Beginning with the opening line, restate the following material exactly, up through the line that contains "Given: Toggle the green MIDI In icon".

> **Data for analysis**
=== Section Start ===

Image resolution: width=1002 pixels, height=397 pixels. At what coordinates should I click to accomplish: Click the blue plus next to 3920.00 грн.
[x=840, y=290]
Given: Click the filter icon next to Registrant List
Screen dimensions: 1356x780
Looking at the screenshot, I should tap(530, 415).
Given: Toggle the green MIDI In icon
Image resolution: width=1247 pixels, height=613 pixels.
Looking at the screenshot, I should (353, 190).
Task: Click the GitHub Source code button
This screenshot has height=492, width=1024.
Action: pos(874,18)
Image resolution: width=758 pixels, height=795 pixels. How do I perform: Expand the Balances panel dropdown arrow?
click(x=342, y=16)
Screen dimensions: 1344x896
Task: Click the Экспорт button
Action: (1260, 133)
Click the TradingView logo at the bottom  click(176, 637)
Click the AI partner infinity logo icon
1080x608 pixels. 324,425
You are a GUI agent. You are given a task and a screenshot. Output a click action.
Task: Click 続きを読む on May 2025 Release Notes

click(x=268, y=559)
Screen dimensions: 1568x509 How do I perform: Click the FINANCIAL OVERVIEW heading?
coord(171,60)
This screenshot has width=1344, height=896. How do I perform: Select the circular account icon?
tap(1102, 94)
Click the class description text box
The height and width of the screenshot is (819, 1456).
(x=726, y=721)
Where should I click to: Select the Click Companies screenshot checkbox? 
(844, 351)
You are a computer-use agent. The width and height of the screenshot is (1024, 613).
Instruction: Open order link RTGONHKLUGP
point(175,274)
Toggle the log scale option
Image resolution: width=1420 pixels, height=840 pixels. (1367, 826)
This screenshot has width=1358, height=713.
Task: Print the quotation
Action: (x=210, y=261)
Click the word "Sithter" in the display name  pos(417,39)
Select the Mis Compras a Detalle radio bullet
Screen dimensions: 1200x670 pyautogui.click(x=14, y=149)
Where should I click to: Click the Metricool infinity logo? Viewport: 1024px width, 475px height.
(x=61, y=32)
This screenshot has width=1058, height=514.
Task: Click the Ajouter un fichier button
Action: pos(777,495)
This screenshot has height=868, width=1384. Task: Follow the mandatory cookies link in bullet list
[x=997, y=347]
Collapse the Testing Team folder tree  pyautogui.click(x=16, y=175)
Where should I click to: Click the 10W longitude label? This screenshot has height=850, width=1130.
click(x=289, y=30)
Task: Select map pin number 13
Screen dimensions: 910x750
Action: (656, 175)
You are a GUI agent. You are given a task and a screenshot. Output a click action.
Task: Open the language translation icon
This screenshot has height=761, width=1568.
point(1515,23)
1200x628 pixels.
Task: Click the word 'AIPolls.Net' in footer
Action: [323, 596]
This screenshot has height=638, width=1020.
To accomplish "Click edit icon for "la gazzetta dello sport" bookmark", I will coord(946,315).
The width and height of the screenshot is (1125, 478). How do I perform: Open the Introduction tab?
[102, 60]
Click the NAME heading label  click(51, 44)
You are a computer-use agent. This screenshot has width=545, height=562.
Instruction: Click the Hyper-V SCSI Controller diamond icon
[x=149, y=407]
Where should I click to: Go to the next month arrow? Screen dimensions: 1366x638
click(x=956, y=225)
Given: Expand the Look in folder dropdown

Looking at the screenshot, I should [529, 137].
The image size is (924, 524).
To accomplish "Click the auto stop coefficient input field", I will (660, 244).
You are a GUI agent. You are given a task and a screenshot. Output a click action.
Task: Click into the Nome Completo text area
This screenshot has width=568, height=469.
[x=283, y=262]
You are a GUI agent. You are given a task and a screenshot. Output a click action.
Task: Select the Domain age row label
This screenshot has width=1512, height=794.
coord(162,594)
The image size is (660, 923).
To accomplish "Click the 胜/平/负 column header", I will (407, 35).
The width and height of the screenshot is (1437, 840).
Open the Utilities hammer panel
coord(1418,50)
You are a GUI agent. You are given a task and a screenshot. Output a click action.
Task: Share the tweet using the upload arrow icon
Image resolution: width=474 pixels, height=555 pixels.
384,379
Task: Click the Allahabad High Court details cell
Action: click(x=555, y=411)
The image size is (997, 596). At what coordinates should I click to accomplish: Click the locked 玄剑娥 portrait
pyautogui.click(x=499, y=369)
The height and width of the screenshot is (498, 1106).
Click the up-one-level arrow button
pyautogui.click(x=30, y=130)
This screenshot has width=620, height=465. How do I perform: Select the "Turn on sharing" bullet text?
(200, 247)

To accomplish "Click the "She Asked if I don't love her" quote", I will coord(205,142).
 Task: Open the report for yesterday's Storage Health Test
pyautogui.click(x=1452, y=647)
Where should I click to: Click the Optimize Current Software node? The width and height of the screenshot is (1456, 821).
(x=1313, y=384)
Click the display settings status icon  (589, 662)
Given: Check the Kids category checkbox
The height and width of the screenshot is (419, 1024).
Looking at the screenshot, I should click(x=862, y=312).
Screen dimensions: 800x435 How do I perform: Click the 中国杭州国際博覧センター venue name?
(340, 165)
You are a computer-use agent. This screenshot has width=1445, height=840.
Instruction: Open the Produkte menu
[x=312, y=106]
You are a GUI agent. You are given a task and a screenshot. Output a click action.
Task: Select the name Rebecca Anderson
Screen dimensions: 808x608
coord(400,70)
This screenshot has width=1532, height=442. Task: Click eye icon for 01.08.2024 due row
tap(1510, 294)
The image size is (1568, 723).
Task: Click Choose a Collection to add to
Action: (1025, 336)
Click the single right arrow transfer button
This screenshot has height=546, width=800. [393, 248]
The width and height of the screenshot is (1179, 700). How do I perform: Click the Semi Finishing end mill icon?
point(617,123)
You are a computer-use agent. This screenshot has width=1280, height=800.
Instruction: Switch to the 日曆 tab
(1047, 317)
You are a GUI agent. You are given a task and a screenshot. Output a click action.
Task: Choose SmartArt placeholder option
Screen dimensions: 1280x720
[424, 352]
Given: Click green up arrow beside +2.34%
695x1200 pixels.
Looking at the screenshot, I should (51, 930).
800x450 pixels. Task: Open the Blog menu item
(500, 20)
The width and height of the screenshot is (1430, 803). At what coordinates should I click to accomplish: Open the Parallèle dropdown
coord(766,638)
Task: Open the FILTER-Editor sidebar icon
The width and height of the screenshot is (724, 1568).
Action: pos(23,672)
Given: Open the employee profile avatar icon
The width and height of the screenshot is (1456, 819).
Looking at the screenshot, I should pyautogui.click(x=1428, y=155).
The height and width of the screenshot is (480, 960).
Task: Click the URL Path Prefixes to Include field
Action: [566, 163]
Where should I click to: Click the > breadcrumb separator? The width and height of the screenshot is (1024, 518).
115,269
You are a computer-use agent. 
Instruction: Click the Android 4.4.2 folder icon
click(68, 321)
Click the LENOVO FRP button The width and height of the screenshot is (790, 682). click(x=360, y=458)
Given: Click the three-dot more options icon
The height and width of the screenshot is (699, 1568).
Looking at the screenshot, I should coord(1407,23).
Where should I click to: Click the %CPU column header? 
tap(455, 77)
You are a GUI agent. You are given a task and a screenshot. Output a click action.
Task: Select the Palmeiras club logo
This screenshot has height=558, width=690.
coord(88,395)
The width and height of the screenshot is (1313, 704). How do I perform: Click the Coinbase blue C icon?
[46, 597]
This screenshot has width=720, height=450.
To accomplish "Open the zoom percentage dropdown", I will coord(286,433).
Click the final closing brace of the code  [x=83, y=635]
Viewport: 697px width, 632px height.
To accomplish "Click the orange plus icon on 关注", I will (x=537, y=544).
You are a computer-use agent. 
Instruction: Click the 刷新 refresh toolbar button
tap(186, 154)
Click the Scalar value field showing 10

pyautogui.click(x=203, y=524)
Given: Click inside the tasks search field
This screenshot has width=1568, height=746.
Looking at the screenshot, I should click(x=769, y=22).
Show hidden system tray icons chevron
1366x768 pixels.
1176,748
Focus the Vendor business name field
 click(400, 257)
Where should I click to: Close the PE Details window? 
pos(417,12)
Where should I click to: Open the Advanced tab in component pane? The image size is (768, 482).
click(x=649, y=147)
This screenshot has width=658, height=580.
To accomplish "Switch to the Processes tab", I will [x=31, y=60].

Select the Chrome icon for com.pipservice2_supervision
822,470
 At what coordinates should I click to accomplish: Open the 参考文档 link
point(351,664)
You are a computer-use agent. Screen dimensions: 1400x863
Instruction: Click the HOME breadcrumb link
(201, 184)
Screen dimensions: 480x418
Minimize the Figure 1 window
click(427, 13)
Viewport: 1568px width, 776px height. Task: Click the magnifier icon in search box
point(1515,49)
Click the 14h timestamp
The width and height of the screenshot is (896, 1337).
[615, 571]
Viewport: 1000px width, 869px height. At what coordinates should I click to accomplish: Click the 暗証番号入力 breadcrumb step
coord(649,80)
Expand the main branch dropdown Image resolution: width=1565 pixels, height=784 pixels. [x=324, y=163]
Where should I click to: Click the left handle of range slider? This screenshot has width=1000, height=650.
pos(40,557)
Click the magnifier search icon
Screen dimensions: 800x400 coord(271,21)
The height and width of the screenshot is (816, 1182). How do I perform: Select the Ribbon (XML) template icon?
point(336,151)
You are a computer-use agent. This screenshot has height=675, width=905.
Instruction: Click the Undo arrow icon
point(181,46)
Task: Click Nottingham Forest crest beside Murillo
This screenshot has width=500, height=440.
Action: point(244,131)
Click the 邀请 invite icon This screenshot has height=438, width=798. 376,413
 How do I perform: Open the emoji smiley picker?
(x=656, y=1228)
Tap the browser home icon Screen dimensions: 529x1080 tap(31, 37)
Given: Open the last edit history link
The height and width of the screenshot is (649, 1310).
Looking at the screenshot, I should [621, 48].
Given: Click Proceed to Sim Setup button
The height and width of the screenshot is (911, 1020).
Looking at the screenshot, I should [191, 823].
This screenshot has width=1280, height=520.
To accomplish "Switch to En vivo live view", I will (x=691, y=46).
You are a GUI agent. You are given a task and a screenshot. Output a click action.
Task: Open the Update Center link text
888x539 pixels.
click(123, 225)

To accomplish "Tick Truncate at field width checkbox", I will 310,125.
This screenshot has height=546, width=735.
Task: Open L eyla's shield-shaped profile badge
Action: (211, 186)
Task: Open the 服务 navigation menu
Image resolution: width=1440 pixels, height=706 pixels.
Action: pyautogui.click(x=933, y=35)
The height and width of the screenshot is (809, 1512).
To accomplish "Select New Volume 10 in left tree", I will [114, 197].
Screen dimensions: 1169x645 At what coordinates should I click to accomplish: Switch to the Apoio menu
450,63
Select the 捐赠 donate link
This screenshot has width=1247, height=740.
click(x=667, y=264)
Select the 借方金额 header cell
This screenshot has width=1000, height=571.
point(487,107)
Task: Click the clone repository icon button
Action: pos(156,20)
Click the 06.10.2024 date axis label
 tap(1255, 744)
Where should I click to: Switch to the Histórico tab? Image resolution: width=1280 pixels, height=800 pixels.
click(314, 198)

=== Section End ===

> **Answer box**
Image resolution: width=1002 pixels, height=397 pixels. At what coordinates should I click to accomplish: Click the blue plus next to 3920.00 грн.
[x=840, y=290]
Given: Click the filter icon next to Registrant List
Screen dimensions: 1356x780
Looking at the screenshot, I should tap(530, 415).
Given: Toggle the green MIDI In icon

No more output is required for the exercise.